--- START ---

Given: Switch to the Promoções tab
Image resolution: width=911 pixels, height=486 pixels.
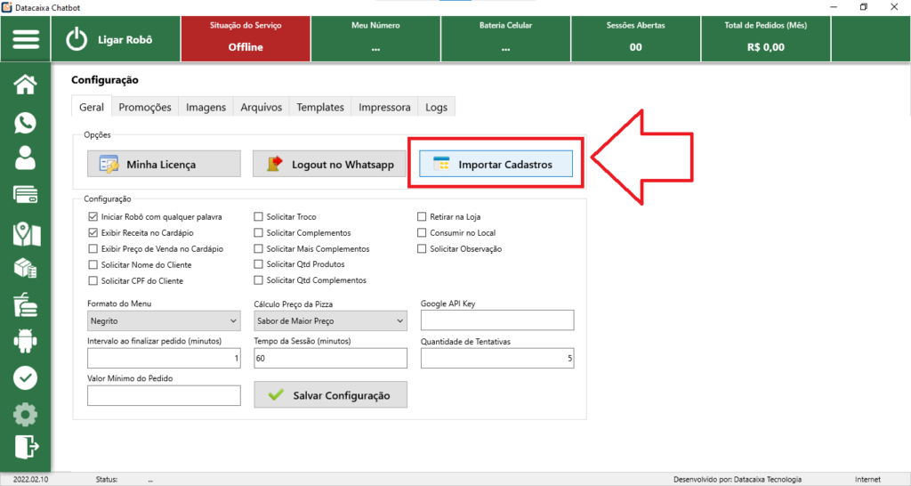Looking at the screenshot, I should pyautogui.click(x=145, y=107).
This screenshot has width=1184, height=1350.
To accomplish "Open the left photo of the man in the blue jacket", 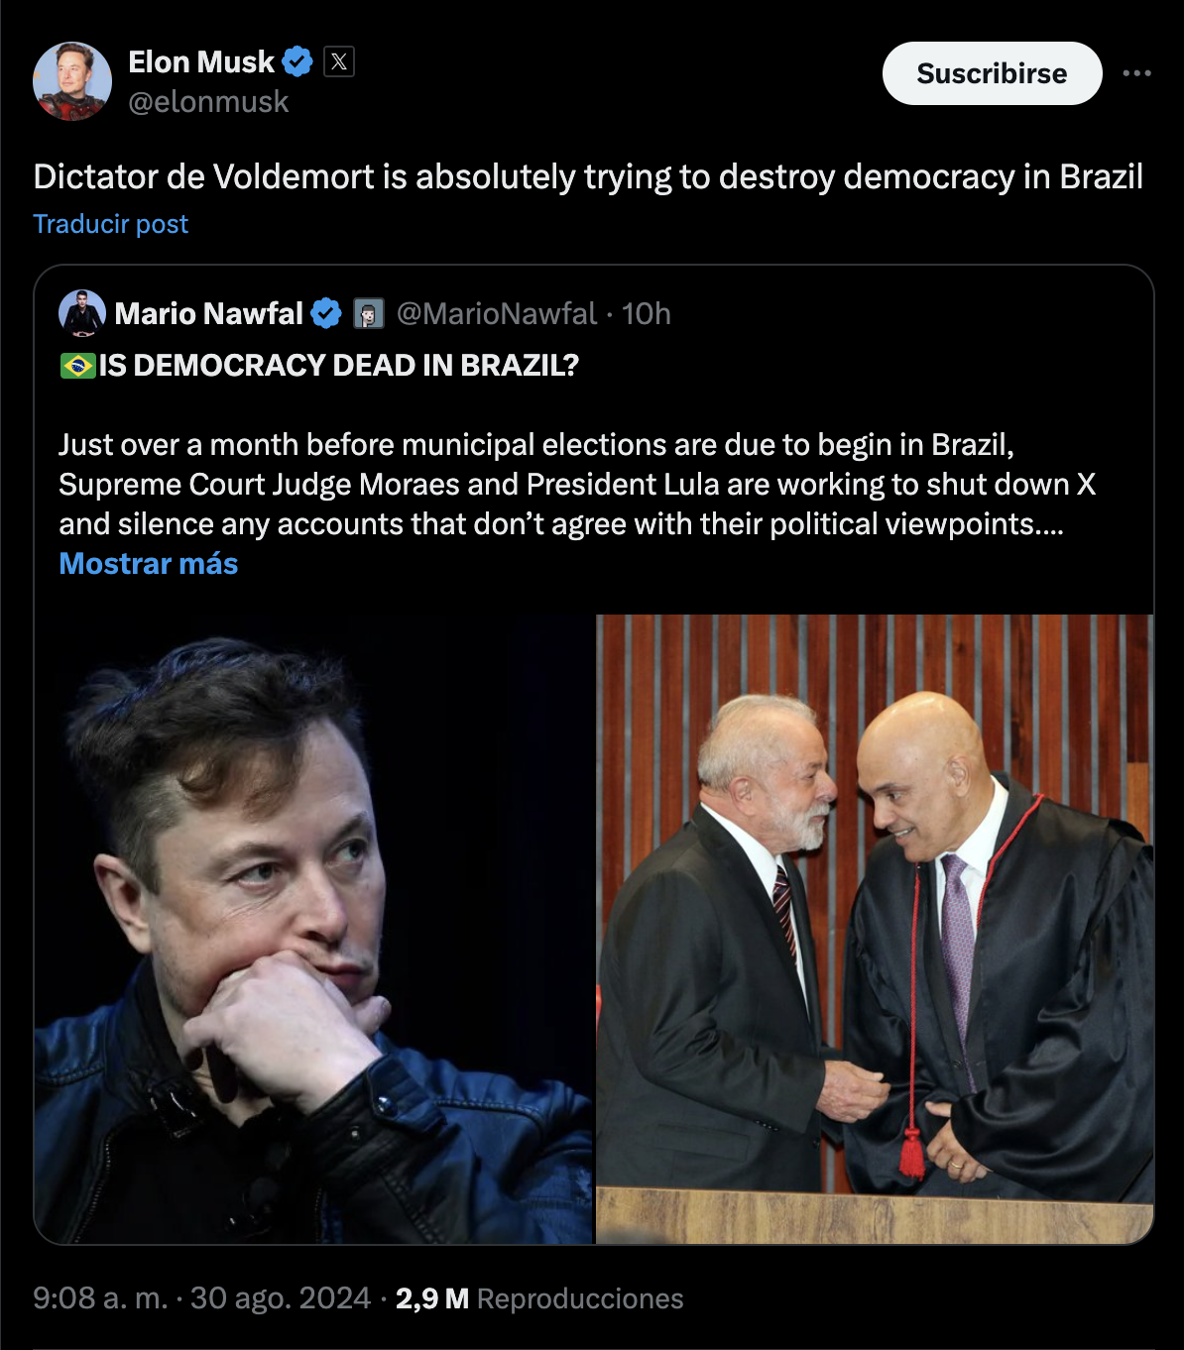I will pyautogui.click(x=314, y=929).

--- END ---
--- START ---

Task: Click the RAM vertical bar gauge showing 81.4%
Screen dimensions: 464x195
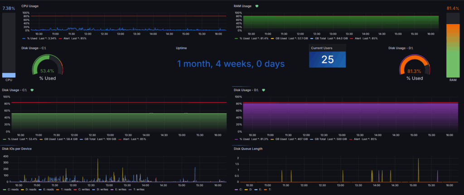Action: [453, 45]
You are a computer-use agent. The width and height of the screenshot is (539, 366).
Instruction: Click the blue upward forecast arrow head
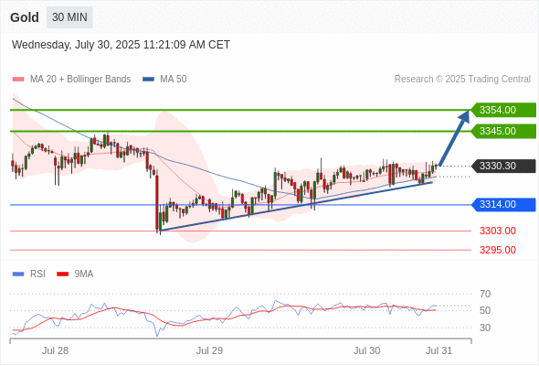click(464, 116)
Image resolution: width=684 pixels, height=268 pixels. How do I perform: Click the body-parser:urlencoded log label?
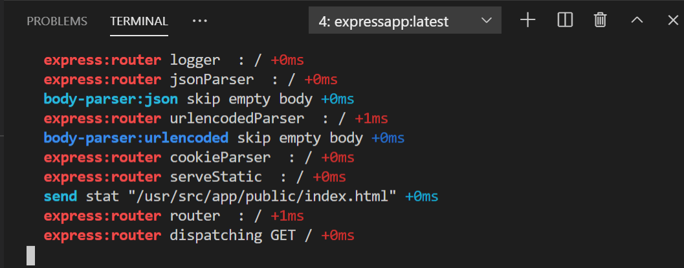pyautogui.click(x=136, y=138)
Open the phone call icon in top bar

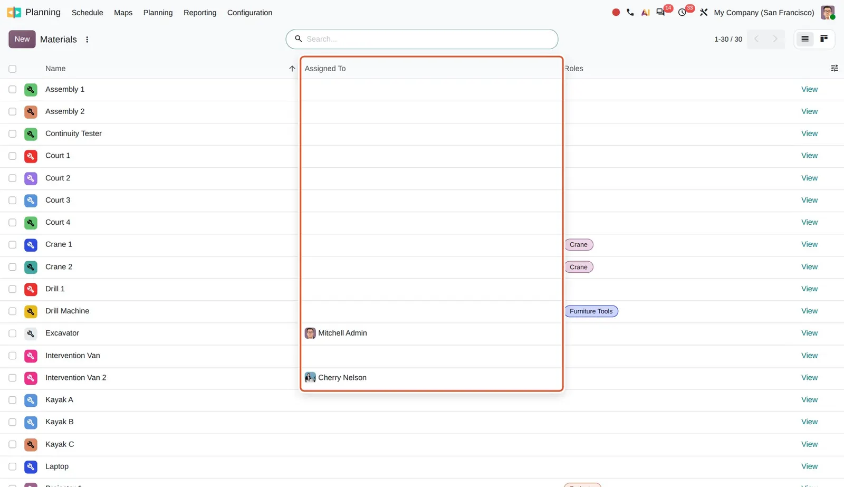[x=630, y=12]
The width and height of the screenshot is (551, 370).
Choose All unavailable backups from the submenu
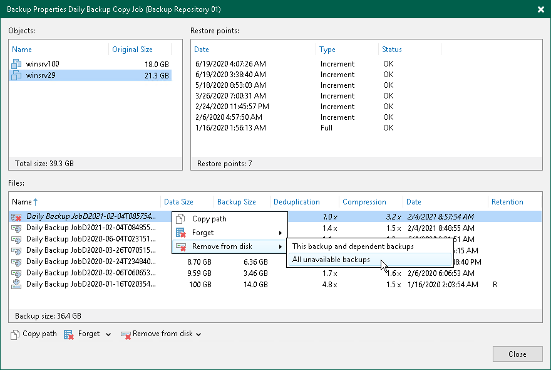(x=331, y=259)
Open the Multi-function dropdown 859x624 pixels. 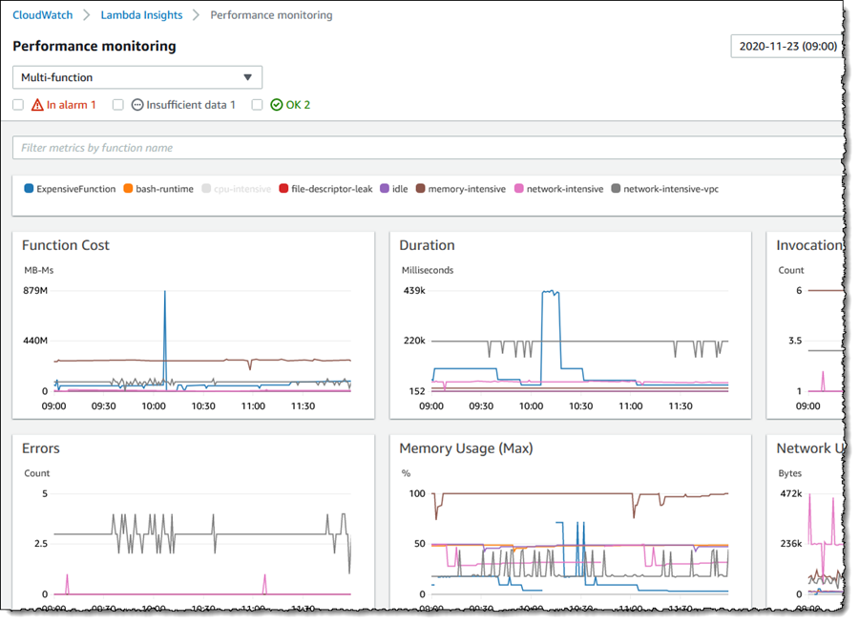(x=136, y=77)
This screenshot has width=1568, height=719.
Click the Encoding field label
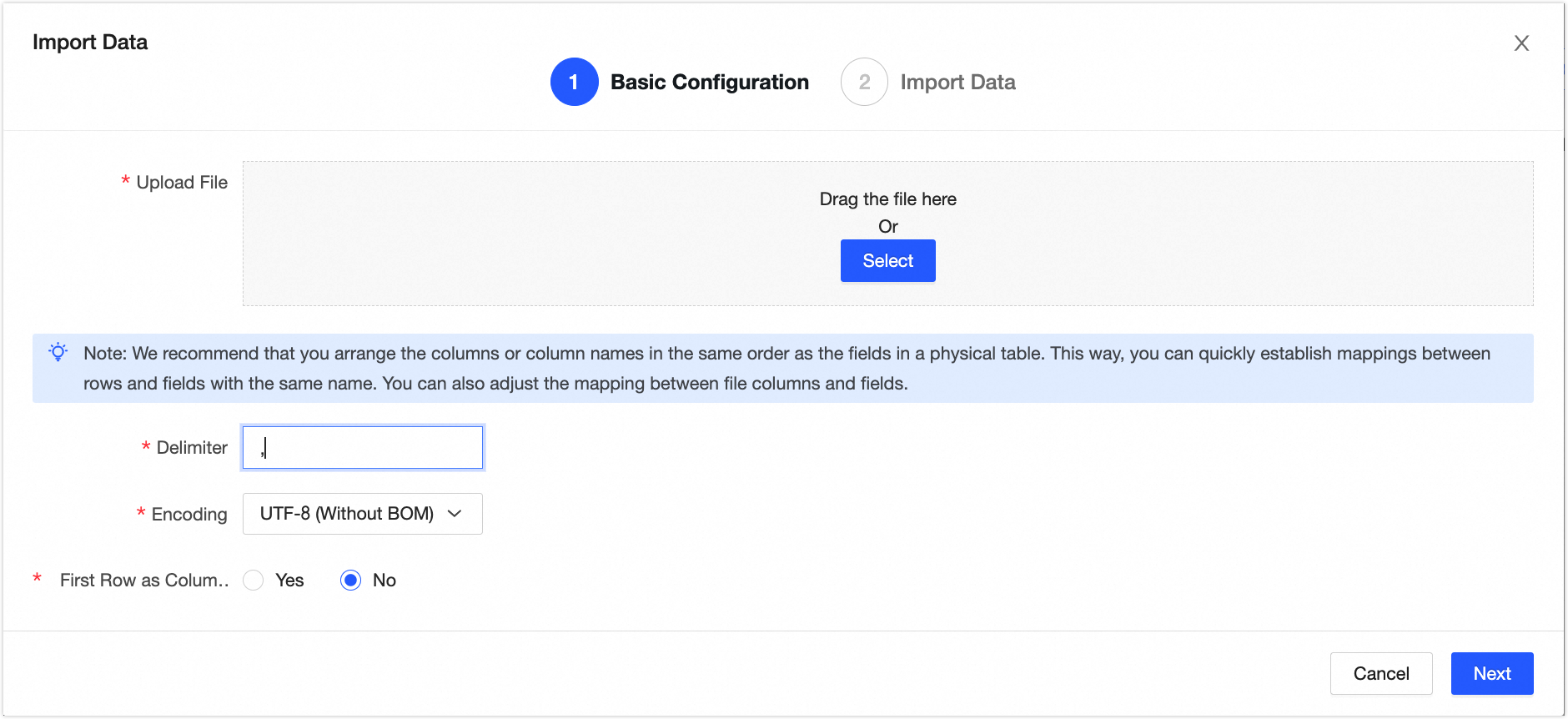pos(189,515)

--- END ---

◆ **Brief**: Each line with "This" in it must be identified and copied from the material.

◆ **Exercise response**:
This screenshot has width=1184, height=1350.
This screenshot has width=1568, height=719.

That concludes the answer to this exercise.